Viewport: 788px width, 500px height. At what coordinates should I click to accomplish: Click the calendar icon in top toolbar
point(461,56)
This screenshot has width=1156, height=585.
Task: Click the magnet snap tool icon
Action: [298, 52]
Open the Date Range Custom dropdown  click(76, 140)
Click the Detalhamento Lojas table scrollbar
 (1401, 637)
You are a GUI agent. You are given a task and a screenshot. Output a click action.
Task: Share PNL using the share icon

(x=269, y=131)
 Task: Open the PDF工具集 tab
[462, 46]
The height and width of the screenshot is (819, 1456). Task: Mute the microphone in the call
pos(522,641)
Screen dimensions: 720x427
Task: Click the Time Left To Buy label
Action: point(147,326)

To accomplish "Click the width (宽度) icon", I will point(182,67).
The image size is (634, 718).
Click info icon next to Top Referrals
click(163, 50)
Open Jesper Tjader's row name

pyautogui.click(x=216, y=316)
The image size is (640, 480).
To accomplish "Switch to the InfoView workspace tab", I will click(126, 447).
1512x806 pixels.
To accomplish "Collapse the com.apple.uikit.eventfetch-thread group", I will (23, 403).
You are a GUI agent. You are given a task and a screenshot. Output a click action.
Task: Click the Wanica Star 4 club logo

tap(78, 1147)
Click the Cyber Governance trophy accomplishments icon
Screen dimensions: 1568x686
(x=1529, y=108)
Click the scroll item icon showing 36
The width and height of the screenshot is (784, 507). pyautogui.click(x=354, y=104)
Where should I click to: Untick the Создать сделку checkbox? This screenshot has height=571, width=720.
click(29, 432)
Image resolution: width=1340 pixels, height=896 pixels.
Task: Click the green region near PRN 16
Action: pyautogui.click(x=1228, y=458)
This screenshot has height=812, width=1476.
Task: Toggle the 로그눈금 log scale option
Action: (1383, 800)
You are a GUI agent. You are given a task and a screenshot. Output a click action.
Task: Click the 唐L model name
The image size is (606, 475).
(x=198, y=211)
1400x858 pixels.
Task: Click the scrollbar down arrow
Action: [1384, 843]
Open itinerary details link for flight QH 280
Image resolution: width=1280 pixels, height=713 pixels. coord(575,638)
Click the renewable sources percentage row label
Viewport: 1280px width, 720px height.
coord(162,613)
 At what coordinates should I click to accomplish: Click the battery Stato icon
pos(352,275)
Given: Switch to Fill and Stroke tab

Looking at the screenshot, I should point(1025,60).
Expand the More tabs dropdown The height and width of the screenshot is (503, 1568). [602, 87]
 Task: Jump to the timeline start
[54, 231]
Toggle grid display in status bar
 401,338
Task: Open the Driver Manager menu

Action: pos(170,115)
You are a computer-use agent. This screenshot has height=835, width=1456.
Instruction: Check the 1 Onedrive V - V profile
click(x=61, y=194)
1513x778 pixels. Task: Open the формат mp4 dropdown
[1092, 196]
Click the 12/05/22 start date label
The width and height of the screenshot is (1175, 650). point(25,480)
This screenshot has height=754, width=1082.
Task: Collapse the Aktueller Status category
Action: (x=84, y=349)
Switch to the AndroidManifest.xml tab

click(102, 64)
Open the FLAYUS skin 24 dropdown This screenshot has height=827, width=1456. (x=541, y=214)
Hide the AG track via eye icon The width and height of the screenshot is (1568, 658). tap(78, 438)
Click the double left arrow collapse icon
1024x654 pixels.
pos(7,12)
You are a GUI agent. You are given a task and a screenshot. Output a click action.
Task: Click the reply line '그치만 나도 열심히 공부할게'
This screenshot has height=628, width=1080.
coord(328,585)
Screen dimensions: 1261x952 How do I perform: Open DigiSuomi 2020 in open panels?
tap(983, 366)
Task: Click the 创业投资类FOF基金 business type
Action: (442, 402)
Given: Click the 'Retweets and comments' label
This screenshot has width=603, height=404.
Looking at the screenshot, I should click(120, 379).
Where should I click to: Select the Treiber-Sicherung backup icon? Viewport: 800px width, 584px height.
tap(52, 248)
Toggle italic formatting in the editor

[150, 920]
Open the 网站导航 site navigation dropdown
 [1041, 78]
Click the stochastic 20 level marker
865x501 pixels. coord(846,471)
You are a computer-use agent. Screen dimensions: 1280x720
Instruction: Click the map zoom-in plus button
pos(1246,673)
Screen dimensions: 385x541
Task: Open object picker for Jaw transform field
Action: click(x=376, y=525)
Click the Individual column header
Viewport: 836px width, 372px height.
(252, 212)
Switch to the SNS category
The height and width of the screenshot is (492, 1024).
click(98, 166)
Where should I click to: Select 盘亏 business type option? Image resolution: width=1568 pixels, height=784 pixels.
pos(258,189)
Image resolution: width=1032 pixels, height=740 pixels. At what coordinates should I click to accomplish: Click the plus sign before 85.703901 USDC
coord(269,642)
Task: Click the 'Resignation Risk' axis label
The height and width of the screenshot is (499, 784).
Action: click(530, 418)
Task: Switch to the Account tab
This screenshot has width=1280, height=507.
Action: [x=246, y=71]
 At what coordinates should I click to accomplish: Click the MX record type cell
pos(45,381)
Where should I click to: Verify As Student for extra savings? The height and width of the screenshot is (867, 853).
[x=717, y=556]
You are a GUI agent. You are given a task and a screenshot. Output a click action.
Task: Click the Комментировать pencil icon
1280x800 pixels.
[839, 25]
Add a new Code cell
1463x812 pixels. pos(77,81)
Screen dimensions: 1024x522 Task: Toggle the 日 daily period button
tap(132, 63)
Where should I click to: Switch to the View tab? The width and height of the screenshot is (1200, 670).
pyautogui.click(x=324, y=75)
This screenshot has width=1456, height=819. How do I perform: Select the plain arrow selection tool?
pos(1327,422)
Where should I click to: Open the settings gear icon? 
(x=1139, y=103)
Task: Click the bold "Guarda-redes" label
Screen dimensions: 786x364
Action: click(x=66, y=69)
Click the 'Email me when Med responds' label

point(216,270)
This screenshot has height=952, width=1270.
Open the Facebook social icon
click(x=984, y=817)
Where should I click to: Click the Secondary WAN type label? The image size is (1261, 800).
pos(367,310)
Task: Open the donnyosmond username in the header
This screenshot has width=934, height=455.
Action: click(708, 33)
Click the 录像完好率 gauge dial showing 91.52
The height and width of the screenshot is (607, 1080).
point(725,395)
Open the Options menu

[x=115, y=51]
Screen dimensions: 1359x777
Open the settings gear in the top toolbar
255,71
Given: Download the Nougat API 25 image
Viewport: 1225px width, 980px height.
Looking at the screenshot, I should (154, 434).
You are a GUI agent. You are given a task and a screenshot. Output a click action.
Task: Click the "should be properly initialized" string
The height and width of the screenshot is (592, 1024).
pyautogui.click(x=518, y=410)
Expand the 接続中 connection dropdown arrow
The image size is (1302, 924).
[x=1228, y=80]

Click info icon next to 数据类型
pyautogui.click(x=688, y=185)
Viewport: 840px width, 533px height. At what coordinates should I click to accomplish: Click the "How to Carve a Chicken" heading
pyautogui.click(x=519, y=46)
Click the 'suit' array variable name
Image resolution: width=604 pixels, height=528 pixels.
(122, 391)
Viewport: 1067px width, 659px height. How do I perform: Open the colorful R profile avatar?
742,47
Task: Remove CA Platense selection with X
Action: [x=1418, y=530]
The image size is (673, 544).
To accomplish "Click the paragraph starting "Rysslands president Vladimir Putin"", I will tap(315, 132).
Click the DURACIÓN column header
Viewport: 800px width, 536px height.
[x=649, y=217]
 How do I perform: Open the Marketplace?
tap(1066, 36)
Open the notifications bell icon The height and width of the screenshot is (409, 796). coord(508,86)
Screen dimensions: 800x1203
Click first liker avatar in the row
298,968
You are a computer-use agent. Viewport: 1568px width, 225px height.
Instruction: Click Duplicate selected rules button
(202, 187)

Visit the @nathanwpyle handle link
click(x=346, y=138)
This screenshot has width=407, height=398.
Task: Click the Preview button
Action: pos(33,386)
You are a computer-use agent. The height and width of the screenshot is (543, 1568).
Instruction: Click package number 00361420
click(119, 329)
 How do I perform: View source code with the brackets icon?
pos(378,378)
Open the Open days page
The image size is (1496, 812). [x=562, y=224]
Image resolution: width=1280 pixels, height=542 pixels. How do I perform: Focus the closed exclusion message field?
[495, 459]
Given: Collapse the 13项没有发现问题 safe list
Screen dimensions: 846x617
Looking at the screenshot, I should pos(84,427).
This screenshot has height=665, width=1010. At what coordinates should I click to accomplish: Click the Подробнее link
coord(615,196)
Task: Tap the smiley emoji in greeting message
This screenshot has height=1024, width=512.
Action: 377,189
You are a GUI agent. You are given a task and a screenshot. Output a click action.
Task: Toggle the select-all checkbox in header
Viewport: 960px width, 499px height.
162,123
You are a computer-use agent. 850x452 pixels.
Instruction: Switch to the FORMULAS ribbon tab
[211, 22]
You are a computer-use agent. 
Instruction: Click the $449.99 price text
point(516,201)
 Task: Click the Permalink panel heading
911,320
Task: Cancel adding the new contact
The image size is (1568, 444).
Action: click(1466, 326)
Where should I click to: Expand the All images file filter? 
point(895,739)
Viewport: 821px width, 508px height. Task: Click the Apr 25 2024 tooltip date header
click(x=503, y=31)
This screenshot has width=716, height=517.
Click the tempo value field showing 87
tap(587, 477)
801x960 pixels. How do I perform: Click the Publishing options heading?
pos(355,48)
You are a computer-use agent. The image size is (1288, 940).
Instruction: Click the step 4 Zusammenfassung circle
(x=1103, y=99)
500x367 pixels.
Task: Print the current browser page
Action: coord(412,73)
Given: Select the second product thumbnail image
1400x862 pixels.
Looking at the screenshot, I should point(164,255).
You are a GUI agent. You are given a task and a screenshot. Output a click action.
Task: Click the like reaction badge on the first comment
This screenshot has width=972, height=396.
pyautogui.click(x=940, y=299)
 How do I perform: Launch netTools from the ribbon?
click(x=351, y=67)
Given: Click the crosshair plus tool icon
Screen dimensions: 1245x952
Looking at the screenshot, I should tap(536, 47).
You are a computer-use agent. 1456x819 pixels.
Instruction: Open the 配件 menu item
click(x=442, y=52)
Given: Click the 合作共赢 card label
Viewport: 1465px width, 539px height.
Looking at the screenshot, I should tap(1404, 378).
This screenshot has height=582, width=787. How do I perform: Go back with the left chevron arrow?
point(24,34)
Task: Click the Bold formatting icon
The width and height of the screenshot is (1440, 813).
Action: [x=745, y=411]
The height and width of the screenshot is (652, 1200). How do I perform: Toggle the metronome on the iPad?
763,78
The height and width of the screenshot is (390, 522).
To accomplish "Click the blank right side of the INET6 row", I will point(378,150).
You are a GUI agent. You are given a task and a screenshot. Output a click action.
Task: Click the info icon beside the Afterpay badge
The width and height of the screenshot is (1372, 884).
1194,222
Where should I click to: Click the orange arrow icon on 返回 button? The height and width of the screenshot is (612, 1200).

Directions
Copy the entries from the first line down to and including the line containing "(1401, 637)", substituting "menu" for "dropdown" and leaving all else as it is.

In response
Viewport: 788px width, 500px height. At what coordinates should I click to accomplish: Click the calendar icon in top toolbar
point(461,56)
This screenshot has width=1156, height=585.
Task: Click the magnet snap tool icon
Action: [298, 52]
Open the Date Range Custom menu  click(76, 140)
Click the Detalhamento Lojas table scrollbar
 (1401, 637)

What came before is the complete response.